Sport education as a curriculum model for boys’ personal and social development


I'm a fan of the Sport Education curriculum model. I was introduced to it via the Sport Education in Physical Education Program mapped to the mid-1990's version of the Australian Curriculum for HPE by Ken Alexander and the SPARK team at Edith Cowan University. 'Back in the day' when it was funded and available, I used to get the local football development officer into my program at Year 9 to run the AFL Sport Education program. The Sport Education curriculum model informed the the Sport Literacy framework for physical education that I modelled in my PhD [see here if you would like to read more] and that is now landing of the K- Year 10 Play with Purpose for games and sport teaching in PE resources that I have put together [the Year 5-Year 10 resource is available here and the K-Year 4 resource is available here].

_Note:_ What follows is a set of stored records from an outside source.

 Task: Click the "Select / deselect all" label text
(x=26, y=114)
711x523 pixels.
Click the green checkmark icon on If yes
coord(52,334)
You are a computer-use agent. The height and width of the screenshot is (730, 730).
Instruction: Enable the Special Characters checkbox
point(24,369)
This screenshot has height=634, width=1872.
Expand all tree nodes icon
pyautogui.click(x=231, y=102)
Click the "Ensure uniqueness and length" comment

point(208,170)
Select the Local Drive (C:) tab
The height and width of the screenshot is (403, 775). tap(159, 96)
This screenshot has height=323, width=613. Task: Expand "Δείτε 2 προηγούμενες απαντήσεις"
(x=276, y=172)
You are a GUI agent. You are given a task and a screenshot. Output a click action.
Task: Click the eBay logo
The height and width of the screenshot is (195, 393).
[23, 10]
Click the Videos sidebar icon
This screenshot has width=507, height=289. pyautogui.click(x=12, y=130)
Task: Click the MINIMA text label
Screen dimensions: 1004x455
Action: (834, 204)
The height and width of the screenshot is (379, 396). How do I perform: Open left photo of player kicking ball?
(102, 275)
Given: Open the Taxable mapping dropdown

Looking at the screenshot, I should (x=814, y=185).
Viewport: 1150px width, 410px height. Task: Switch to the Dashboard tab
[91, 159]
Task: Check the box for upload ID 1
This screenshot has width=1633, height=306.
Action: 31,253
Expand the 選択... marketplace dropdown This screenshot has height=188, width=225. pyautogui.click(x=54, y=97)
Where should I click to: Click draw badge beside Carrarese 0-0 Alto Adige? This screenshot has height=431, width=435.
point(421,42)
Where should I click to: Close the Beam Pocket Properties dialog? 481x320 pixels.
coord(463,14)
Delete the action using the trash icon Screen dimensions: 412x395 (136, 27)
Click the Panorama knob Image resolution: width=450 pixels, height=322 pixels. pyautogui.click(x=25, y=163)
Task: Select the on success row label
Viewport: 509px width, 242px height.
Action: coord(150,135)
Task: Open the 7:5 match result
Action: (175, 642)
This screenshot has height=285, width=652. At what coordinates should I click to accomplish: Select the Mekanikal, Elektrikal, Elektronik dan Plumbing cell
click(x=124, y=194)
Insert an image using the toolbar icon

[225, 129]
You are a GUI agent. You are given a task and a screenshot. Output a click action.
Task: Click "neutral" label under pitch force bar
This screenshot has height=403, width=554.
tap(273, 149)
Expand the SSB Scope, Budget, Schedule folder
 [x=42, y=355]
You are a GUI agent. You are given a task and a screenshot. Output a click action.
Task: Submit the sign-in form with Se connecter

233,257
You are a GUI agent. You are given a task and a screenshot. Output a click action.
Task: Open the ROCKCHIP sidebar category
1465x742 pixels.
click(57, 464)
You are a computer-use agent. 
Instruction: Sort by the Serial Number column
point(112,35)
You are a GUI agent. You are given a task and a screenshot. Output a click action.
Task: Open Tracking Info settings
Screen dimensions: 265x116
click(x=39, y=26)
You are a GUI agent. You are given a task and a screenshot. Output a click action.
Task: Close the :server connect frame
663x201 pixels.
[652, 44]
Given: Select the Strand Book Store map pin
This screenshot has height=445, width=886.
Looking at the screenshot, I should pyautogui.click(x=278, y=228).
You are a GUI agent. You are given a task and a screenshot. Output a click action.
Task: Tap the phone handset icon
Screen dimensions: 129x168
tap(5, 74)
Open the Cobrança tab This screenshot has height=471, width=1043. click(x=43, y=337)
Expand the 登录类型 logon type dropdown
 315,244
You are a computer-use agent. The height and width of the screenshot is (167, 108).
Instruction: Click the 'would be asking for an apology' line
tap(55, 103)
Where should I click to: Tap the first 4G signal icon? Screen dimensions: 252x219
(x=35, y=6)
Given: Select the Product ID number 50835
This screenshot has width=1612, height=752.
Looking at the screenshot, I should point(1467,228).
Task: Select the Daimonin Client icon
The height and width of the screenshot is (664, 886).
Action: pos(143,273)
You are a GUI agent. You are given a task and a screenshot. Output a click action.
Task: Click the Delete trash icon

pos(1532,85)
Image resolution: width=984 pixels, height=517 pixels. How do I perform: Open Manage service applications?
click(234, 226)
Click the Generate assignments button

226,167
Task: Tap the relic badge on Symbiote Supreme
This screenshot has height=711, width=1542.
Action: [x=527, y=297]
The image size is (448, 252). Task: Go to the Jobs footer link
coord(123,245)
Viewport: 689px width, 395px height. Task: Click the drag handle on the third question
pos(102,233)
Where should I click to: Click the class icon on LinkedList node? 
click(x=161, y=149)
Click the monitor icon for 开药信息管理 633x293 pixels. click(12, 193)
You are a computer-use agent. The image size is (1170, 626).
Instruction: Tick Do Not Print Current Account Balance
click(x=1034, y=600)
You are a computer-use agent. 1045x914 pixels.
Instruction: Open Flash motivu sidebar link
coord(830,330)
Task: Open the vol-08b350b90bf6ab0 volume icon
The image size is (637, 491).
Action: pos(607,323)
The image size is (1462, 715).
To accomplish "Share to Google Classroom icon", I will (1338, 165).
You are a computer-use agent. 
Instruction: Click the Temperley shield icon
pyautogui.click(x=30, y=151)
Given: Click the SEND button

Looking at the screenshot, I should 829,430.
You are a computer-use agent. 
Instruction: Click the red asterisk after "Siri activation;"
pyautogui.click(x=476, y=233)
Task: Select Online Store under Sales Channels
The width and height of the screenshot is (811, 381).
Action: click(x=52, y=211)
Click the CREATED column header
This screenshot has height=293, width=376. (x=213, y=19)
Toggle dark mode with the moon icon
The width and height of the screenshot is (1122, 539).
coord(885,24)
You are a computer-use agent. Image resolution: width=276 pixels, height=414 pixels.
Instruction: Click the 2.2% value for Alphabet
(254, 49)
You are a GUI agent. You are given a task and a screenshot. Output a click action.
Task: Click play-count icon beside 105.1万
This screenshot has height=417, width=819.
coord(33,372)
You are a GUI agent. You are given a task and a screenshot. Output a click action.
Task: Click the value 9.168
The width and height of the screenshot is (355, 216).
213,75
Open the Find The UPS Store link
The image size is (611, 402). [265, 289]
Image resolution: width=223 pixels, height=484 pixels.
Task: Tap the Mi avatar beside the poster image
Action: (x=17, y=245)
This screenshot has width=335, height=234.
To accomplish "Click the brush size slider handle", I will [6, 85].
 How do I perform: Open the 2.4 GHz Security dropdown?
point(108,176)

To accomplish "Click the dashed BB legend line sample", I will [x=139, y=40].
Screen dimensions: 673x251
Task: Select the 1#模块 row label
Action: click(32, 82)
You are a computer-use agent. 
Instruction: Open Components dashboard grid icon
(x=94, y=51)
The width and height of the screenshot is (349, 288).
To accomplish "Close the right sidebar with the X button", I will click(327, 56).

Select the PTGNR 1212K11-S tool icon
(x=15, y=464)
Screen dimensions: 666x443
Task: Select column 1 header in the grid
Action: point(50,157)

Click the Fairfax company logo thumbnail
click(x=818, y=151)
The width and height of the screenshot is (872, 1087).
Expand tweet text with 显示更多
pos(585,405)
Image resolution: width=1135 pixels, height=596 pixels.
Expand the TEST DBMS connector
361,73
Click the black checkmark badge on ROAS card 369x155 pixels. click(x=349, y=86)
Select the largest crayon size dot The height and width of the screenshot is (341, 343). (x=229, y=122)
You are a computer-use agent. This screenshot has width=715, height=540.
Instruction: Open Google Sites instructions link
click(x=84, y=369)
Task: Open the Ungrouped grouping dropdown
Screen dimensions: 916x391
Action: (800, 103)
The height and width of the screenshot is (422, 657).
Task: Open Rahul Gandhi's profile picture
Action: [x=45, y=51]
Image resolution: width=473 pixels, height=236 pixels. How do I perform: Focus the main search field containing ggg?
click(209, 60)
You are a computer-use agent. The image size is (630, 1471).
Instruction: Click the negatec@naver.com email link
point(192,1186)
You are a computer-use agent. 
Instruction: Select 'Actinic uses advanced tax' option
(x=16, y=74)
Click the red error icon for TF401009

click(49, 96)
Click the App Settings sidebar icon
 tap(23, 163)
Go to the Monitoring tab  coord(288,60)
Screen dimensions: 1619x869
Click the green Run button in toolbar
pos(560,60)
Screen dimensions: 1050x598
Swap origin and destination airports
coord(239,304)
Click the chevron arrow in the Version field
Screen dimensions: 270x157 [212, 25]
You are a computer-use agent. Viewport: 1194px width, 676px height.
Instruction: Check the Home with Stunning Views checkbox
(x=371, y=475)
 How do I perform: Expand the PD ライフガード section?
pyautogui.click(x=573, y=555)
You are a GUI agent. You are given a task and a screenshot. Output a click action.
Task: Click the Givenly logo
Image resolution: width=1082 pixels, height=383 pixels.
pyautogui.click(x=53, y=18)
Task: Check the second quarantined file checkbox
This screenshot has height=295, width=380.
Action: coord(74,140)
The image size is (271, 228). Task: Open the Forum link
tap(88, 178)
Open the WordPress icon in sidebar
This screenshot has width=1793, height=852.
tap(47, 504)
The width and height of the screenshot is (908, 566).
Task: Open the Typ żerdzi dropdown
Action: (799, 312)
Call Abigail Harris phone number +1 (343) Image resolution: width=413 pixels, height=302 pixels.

I've done a few research projects involving the Sport Education model since moving from school PE teaching to university pre-service PE teacher and sport educator teaching. One of the more interesting projects grew out of a Sport Education program introduction in a primary school project that I was working on with the school PE teacher. As an outcome of conversations with the school deputy principal, the PE teacher and myself, the PE teacher developed a program focused on boys personal and social development using the tenets of the Sport Education model. Specifically, the Deputy Principal was concerned with some of the social interactions occurring at recess and lunch between some of the older and younger boys, which were leading to referrals to the time-out room at recess and lunch. The PE teacher and I were able to convince the Deputy that through sport, we could do something about the behavioural problem. Sport was to be the 'vehicle' for a program of learning focused on two components of what were described at the time as Essential Learnings: interpersonal and intrapersonal skills. Boys from Year 2-Year 5 were vertically grouped and released from class with the class teacher for one 45 minute lesson per week for 8 weeks / 8 lessons for a 'boys education' lesson with the PE teacher. The feedback from the Deputy after the first year of the program was that recess and lunch time teacher referrals of boys to the Deputy for time-out had substantially decreased from the previous year.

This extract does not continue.